The group's recommendations are not binding on the party
These "pioneer schools" would then be free from local authority control and could set their own staff pay levels.
The idea is one of 32 put forward by the Social Justice Policy Group, but they are not binding on the Tory Party.
Another is that pupils in disadvantaged schools should each get £500 for extra academic, musical or sport tuition.
The credits would be given in return for parents playing an active role.
The policy group's sights are on schools judged to be failing or given notice to improve by education standards watchdog Ofsted.
Rather like the government's existing academies, the pioneer schools would be state funded and focus on raising attainment among the poorest and most disadvantaged children in the country.
The policy group, led by former Tory Party leader Iain Duncan Smith, says the pioneer schools would be set up as charities and get around £5,500 per pupil, per year.
Extra money could be raised through sponsorship by organisations dedicated to tackling disadvantage.
The policy group also gives backing to the existing 47 academies - which the government wants to increase to 400.
But the group says the procedure for setting them up is too slow and bureaucratic and the buildings cost too much.
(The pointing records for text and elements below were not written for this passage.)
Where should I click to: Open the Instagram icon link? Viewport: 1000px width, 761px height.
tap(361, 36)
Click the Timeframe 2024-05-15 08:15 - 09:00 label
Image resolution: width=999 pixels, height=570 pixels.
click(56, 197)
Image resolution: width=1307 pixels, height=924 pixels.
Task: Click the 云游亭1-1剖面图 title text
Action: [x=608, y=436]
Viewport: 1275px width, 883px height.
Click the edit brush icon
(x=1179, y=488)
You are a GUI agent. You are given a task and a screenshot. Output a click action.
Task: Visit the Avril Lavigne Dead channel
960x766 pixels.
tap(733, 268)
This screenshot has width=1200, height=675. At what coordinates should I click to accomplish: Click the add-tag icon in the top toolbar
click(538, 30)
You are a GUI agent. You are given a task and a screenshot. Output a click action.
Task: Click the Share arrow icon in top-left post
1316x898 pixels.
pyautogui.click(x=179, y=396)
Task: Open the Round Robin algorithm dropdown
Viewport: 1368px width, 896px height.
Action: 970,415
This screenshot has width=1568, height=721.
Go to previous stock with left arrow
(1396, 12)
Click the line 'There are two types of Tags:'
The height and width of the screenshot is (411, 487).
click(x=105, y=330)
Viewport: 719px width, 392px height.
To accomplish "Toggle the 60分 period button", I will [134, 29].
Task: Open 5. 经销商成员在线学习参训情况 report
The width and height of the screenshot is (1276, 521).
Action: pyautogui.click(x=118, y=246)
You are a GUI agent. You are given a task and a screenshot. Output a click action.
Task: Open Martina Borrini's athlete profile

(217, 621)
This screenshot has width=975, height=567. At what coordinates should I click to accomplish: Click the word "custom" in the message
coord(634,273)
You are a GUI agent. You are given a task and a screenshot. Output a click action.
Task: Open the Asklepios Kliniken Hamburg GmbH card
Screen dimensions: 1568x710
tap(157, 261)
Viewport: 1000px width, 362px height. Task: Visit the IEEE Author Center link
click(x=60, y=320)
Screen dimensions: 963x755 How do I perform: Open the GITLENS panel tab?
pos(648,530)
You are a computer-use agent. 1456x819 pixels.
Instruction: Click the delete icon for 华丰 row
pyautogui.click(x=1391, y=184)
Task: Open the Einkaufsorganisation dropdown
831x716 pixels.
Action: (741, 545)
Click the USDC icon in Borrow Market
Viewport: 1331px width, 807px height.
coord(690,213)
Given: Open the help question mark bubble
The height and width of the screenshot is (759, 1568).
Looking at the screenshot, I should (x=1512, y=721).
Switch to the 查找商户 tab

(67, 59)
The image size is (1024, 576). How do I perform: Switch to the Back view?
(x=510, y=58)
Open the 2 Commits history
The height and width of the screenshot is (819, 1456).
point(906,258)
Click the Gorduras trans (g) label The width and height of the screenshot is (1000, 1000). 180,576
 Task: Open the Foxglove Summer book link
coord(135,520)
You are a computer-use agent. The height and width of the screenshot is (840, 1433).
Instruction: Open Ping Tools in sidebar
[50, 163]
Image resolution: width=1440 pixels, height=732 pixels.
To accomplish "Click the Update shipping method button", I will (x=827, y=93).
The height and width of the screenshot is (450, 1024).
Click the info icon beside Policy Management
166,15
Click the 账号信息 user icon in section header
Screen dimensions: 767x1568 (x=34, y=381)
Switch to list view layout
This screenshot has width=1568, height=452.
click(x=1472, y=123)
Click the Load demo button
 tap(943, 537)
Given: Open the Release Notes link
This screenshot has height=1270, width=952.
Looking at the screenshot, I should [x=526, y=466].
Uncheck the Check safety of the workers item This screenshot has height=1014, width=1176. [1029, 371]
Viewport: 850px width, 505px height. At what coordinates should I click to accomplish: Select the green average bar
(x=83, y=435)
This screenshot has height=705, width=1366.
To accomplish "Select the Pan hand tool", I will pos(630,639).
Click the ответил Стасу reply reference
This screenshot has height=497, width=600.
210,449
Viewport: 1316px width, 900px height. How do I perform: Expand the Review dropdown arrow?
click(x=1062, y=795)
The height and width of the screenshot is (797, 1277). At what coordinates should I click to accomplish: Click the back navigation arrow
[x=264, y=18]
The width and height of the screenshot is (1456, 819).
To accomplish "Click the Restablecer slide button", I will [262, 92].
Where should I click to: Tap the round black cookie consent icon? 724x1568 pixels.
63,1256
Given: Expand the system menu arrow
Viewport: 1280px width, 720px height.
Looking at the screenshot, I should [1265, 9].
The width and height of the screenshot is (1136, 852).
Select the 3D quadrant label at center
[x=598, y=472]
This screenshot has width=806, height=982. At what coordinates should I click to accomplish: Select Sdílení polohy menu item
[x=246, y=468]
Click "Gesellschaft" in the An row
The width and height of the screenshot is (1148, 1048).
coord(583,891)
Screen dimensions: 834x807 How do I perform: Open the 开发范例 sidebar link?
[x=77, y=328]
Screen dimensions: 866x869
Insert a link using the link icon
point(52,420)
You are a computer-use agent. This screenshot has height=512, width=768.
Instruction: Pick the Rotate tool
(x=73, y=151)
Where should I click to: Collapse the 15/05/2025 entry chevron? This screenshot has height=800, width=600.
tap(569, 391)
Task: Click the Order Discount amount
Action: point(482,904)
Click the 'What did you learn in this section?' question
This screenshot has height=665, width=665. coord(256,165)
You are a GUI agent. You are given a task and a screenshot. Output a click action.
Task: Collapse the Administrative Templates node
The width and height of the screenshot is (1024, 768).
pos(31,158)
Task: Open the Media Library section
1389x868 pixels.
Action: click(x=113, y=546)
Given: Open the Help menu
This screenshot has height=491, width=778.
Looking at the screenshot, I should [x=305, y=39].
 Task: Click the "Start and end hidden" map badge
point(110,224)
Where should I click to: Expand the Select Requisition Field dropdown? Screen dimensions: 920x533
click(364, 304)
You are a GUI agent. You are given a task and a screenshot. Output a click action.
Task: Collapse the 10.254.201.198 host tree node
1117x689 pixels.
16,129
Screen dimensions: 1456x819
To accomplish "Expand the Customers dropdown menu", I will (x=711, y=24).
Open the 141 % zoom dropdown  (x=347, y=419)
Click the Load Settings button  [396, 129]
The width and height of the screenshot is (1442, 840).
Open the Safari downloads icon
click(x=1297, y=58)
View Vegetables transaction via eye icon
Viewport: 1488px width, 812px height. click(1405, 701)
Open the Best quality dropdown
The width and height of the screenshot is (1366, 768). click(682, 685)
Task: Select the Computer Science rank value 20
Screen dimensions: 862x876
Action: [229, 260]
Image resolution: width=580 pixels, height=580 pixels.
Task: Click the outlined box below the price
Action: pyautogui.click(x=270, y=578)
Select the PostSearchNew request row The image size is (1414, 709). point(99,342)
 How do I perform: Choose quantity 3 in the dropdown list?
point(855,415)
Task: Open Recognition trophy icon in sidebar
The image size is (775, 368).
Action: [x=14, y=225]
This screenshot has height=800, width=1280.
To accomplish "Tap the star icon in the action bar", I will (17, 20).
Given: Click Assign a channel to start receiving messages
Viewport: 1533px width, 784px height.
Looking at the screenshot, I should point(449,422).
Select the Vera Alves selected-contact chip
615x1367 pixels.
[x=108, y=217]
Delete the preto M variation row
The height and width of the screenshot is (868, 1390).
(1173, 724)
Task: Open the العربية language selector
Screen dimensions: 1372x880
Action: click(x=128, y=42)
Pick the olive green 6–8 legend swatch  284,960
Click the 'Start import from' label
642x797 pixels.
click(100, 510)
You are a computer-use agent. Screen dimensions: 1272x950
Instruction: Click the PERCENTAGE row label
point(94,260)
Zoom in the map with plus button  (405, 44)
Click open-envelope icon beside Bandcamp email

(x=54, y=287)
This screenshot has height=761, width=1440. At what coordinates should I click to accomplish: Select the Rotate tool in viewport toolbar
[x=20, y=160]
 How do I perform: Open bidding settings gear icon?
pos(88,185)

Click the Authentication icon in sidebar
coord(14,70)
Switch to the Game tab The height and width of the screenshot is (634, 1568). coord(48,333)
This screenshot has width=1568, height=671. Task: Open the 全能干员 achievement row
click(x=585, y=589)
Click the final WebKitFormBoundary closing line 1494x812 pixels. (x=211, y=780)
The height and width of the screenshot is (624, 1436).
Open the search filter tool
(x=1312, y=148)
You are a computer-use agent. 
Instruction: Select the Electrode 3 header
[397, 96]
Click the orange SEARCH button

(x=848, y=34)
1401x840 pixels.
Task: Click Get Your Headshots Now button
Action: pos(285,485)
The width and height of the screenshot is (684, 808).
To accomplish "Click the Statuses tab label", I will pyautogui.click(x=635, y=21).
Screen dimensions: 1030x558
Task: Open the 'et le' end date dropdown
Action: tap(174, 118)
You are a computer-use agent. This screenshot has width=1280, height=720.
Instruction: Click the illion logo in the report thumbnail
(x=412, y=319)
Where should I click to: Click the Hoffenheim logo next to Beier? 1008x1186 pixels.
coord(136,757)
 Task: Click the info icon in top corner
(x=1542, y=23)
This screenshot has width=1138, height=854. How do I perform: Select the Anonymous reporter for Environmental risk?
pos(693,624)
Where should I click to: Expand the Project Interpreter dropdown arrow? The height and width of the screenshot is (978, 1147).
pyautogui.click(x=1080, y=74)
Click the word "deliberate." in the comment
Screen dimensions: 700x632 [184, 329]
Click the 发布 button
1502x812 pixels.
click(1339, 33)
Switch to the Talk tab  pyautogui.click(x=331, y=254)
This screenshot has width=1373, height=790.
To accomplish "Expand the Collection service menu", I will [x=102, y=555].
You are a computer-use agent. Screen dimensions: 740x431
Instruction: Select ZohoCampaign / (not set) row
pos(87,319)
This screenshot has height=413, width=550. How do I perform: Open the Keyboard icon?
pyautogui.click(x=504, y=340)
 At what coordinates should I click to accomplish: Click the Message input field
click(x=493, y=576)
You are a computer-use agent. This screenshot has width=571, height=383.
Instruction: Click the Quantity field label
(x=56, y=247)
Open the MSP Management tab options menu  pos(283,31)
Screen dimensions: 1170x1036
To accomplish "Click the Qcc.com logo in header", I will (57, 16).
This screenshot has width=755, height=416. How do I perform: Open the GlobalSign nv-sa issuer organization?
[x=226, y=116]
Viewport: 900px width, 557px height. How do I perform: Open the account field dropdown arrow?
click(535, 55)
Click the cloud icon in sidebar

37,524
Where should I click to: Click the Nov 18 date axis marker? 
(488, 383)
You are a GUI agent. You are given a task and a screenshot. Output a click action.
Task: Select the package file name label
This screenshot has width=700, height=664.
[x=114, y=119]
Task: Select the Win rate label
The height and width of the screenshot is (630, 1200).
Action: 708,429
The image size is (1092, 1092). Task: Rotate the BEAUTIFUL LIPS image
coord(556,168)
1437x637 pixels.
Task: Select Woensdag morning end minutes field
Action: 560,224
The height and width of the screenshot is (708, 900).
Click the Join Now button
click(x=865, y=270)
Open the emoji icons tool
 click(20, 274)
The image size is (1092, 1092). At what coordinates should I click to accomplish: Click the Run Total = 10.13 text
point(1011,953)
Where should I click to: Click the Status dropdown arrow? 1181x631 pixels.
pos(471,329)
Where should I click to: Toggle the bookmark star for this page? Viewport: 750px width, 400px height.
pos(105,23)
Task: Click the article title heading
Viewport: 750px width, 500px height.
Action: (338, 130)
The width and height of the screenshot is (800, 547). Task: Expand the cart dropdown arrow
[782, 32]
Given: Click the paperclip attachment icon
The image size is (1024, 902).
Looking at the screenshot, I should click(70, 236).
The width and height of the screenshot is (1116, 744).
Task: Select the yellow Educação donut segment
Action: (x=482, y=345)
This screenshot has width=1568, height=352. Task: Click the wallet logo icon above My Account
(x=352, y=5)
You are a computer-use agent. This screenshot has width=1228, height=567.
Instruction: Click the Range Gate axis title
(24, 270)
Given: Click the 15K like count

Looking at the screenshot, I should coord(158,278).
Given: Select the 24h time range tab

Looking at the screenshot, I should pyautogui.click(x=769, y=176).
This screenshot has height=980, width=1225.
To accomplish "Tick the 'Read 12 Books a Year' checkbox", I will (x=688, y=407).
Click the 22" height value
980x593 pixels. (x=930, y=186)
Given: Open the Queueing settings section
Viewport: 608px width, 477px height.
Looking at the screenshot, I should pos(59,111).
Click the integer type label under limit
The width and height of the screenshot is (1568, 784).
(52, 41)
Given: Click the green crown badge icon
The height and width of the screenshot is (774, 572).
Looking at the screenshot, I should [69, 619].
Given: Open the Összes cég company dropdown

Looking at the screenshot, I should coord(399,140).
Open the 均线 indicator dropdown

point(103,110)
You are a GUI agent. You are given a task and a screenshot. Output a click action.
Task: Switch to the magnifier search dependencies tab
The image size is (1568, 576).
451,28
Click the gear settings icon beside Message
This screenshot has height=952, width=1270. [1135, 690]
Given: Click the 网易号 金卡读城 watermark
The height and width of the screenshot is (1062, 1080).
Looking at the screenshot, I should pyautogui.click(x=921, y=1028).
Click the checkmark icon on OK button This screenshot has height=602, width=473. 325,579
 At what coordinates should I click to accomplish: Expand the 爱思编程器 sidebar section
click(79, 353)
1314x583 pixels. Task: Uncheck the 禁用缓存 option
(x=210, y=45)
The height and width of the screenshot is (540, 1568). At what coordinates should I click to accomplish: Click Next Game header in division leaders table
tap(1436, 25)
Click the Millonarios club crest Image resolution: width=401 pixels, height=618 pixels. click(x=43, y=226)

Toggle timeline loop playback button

It says the existing system is fuelling intergenerational poverty.
"Wealthier parents are either bussing their children to good schools or moving to live in the catchment area of good schools because of the shortcomings of the existing system.
"Alternatively, they are buying places at private schools. The overall effect is to entrench classroom failure and poverty."
To reflect the importance of parental involvement in education, under the policy group's plans there would be compulsory home-school charters and home-school "support champions" in disadvantaged primary schools.
Parents should be given their own "lessons" in getting the best for
their child from the education system, it believes.
Tory leader David Cameron tasked the group with developing new social justice policy ideas as part of efforts to repair what he calls Britain's "broken" society, but he is not obliged to accept their ideas.